The algorithm would be the same as the one I described for cargo. Rustup is overall a simpler case, because some of the corner cases (downgrading to previous versions, custom tools fetching hardcoded file locations) are less likely to happen.

Some unresolved questions

Do we really want CARGO_BIN_DIR?

It’s not clear to me that having a separate directory for binaries has a strong benefit. Separating config files from cache data is useful for backups and storage, but separating binary files is only useful for adding them to the $PATH. Except rustup can already add the binary folder to the $PATH variable, and it’s not clear how many platforms have a standard binaries-go-there folder. It’s not part of the main XDG standard, for instance.

And it adds some non-trivial difficulties: using, say, ~/.local/bin for cargo binaries would mean that binaries would be mingled with binaries from other programs. Rustup couldn’t remove all the contents of the directory like it currently does with ~/.cargo/bin.

Also, the symlinking trick I described above gets a lot more complicated if rustup has to guess which binary is or isn’t owned by cargo.

Given the above constraints, it might make sense to consider the bin/ directory a sub-part of the cache directory.

Split cache and data?

To get some of the benefits of platform compliance I mentioned earlier in the post, you have to split your application’s data directory, which stores files you need to keep around, and your cache directory, which stores files that can be removed at any point and will be re-generated.

I’m not sure how feasible it would be to do this for cargo. The directory structure doesn’t really separate files that can be regenerated on demand and files that would need to be downloaded if deleted.

We could come up with a new directory structure; but the transition between old and new versions would get even more complex. We should probably keep it simple at first.

Preparing the transition

To avoid ecosystem-wide breakage, we would have to do a survey of existing cargo-based tools and check how they handle config discovery. Some projects I got from a quick search:

  • cargo
  • clippy, rustfmt, rust-analyzer
  • cargo-audit
  • cargo-auditable
  • cargo-crev
  • cargo-deny
  • cargo-edit
  • cargo-expand
  • cargo-xbuild
  • bacon
  • cargo-geiger
  • cargo-dinghy

Generally, we’d also want to do a github-wide search for CARGO_HOME and RUSTUP_HOME, look through the reverse dependencies of the home crate, and probably a few I forgot. Yeah, that’s a lot.

I expect that most of these projects don’t use cargo configs, and won’t need to be changed; but due diligence requires that we check most of them before we perform a change that has the potential to break the entire ecosystem.

- [WORK INSTRUCTION]: Reproduce word for word the part of the text on cargo and rustup directories from "I’m not sure" to "downloaded if deleted.".

- [PROVIDED MATERIAL]:
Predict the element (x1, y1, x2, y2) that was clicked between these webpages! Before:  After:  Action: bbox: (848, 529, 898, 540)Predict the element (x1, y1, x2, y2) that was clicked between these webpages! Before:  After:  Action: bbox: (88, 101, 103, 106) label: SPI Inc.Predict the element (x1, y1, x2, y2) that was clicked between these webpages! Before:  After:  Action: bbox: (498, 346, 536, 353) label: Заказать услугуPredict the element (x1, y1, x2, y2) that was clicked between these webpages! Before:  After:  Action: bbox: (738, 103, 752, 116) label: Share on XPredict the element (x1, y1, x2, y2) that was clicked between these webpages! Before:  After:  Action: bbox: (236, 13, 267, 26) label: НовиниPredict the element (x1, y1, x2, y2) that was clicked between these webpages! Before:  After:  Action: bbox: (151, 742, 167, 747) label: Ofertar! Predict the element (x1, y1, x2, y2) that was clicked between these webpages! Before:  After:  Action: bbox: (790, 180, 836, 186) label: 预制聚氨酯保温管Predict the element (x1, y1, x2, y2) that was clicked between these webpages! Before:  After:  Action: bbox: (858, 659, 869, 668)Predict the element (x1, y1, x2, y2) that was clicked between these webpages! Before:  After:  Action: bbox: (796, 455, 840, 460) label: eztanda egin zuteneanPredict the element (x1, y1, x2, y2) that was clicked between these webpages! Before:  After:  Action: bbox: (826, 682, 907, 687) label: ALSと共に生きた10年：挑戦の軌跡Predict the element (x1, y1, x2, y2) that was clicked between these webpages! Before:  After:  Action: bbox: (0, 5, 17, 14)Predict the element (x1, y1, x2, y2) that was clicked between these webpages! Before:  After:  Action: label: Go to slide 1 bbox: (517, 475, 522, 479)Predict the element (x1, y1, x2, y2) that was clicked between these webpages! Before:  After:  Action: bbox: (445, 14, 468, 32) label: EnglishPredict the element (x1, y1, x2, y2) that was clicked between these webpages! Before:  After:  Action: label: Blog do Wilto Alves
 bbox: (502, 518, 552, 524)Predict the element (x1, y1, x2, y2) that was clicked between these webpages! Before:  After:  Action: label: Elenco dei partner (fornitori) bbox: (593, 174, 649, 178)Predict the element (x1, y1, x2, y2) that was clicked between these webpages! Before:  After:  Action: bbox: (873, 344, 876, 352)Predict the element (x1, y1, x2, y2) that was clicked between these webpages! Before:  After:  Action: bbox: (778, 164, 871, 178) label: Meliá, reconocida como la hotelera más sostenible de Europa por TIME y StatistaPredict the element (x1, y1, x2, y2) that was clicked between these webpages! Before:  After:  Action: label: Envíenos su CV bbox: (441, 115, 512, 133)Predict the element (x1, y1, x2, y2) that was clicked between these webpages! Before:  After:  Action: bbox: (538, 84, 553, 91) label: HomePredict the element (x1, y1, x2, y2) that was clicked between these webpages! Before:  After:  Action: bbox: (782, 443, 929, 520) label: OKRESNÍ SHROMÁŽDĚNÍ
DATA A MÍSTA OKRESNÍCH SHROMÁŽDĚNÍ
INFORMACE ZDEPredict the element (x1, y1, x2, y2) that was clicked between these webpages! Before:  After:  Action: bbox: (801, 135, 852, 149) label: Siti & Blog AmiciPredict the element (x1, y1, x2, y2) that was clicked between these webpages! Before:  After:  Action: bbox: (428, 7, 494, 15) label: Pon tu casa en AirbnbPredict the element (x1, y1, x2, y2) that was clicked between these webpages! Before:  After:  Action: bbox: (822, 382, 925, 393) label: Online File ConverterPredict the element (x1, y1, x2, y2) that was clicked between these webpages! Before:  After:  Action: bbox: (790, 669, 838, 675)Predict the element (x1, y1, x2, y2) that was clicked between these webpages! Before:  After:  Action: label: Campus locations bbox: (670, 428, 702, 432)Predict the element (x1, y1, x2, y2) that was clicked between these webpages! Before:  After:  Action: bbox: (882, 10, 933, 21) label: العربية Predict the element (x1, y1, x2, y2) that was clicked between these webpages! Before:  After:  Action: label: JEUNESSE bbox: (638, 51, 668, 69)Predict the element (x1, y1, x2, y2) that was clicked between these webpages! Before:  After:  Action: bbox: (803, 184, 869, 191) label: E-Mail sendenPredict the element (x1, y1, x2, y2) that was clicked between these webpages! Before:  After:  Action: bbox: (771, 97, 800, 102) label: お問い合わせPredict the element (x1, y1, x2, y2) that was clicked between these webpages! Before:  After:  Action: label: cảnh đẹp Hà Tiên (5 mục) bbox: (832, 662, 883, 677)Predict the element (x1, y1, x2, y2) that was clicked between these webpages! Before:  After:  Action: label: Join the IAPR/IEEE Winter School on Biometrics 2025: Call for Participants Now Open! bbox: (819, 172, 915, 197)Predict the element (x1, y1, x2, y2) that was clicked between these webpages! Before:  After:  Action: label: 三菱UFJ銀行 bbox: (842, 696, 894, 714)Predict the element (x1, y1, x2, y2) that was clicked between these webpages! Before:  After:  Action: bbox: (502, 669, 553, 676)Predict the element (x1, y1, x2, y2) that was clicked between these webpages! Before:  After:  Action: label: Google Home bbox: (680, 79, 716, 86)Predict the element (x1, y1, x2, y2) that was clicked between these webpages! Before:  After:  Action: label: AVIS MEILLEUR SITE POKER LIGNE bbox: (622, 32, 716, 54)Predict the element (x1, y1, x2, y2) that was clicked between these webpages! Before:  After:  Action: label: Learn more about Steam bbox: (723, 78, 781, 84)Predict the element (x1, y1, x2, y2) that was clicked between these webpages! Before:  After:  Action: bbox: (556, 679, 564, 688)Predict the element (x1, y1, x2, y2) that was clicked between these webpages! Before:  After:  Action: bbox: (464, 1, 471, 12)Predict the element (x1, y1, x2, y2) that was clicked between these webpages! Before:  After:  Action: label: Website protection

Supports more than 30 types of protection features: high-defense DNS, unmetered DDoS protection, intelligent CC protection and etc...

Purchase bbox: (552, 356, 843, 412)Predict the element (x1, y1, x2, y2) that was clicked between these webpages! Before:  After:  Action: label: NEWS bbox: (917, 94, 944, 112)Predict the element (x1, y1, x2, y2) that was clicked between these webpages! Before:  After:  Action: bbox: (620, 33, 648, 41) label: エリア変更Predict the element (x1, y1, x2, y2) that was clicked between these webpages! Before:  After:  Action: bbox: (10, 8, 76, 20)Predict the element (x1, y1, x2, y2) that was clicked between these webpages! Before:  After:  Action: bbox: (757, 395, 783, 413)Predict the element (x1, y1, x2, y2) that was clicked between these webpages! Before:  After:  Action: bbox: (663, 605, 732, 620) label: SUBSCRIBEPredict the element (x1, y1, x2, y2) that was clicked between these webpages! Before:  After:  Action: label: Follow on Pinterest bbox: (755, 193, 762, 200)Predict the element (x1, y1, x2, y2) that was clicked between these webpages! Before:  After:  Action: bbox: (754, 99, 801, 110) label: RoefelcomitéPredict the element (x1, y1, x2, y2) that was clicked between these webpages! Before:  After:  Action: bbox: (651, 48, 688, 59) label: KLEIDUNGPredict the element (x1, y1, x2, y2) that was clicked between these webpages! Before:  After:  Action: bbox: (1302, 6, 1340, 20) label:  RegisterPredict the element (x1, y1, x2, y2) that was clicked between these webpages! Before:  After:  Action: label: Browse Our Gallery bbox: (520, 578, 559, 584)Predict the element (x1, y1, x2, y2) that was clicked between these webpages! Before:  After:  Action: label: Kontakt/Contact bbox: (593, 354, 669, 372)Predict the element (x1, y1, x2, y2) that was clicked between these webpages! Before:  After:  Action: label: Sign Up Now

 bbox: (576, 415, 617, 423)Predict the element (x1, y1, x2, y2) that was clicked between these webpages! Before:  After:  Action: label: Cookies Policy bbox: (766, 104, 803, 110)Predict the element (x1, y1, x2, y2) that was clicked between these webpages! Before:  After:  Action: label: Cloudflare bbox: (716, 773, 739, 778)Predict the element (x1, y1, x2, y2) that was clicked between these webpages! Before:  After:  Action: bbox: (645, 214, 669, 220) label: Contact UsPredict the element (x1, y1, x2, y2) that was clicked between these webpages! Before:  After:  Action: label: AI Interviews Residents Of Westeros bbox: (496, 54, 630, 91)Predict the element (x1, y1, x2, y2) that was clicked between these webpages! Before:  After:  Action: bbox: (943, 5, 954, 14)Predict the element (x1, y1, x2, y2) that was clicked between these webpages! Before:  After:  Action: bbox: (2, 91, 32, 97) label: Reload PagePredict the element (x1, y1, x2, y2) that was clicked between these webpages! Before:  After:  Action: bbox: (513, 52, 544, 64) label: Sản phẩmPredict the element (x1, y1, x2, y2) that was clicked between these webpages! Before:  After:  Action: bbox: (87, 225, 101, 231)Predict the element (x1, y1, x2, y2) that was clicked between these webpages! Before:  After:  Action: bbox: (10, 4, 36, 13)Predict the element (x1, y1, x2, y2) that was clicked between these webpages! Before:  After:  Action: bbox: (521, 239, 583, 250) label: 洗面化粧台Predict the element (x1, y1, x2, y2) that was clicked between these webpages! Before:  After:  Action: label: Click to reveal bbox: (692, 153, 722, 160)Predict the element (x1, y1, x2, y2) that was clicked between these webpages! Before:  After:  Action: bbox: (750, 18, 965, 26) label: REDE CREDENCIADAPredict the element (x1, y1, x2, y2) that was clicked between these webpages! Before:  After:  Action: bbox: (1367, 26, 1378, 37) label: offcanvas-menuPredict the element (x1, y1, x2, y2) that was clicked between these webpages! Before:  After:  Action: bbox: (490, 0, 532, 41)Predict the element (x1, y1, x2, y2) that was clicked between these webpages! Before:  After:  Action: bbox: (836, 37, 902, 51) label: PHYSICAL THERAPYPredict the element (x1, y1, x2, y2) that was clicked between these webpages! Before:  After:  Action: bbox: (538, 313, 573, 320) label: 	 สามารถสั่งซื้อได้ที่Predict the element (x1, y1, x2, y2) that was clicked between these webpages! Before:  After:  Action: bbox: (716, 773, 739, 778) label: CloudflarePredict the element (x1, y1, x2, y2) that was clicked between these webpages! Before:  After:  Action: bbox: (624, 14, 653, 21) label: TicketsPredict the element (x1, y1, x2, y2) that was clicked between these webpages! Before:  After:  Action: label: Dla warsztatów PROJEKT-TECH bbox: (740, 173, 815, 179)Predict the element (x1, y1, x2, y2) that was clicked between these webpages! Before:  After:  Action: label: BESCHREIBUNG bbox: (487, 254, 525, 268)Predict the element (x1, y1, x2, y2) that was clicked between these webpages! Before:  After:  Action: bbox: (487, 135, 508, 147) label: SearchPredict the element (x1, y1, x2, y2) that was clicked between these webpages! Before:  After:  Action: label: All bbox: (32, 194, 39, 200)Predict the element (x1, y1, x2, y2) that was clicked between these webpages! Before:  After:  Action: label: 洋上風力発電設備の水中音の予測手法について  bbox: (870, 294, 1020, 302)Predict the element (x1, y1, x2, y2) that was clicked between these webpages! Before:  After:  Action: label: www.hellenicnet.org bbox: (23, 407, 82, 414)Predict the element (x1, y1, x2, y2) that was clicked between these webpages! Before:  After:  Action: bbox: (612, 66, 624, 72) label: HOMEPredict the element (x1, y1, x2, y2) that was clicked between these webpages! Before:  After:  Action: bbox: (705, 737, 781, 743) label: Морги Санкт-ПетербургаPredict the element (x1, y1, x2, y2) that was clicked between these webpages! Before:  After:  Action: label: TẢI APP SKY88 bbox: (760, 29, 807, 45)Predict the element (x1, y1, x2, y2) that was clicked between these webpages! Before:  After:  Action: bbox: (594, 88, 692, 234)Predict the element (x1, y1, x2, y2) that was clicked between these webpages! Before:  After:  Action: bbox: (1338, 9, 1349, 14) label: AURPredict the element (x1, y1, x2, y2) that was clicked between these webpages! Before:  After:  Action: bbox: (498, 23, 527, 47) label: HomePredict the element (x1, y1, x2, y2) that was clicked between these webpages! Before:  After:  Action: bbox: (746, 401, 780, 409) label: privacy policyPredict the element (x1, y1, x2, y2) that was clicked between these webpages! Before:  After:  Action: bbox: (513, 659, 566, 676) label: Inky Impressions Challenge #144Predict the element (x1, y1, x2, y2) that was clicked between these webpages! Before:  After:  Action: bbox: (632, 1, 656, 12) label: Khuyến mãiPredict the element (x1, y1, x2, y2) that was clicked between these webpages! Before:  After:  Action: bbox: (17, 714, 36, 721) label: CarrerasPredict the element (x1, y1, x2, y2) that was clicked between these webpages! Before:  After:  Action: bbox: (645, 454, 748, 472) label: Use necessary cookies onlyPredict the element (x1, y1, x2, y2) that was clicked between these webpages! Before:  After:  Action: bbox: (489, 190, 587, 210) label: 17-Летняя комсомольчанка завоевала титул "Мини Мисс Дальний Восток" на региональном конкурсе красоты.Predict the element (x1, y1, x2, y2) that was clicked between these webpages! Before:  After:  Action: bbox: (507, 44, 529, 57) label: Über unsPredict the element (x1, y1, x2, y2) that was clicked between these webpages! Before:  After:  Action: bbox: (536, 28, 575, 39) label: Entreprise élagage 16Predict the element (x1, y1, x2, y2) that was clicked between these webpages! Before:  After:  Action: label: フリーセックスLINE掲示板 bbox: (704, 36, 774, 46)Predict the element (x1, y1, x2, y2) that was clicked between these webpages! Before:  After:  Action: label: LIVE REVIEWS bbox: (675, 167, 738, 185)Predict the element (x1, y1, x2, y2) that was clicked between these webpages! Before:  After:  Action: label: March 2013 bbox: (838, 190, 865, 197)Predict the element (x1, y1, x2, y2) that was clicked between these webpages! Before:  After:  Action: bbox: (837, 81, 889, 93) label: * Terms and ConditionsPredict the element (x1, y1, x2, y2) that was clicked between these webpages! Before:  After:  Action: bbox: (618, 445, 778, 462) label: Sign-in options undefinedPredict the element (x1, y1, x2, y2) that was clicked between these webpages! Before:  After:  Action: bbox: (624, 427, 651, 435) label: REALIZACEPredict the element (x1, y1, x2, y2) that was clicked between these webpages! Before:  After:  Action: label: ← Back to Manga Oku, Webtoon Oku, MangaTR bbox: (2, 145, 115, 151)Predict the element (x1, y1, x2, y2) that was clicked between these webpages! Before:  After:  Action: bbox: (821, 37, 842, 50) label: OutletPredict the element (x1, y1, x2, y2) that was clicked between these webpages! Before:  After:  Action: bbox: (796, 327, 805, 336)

- [RESULT]:
I’m not sure how feasible it would be to do this for cargo. The directory structure doesn’t really separate files that can be regenerated on demand and files that would need to be downloaded if deleted.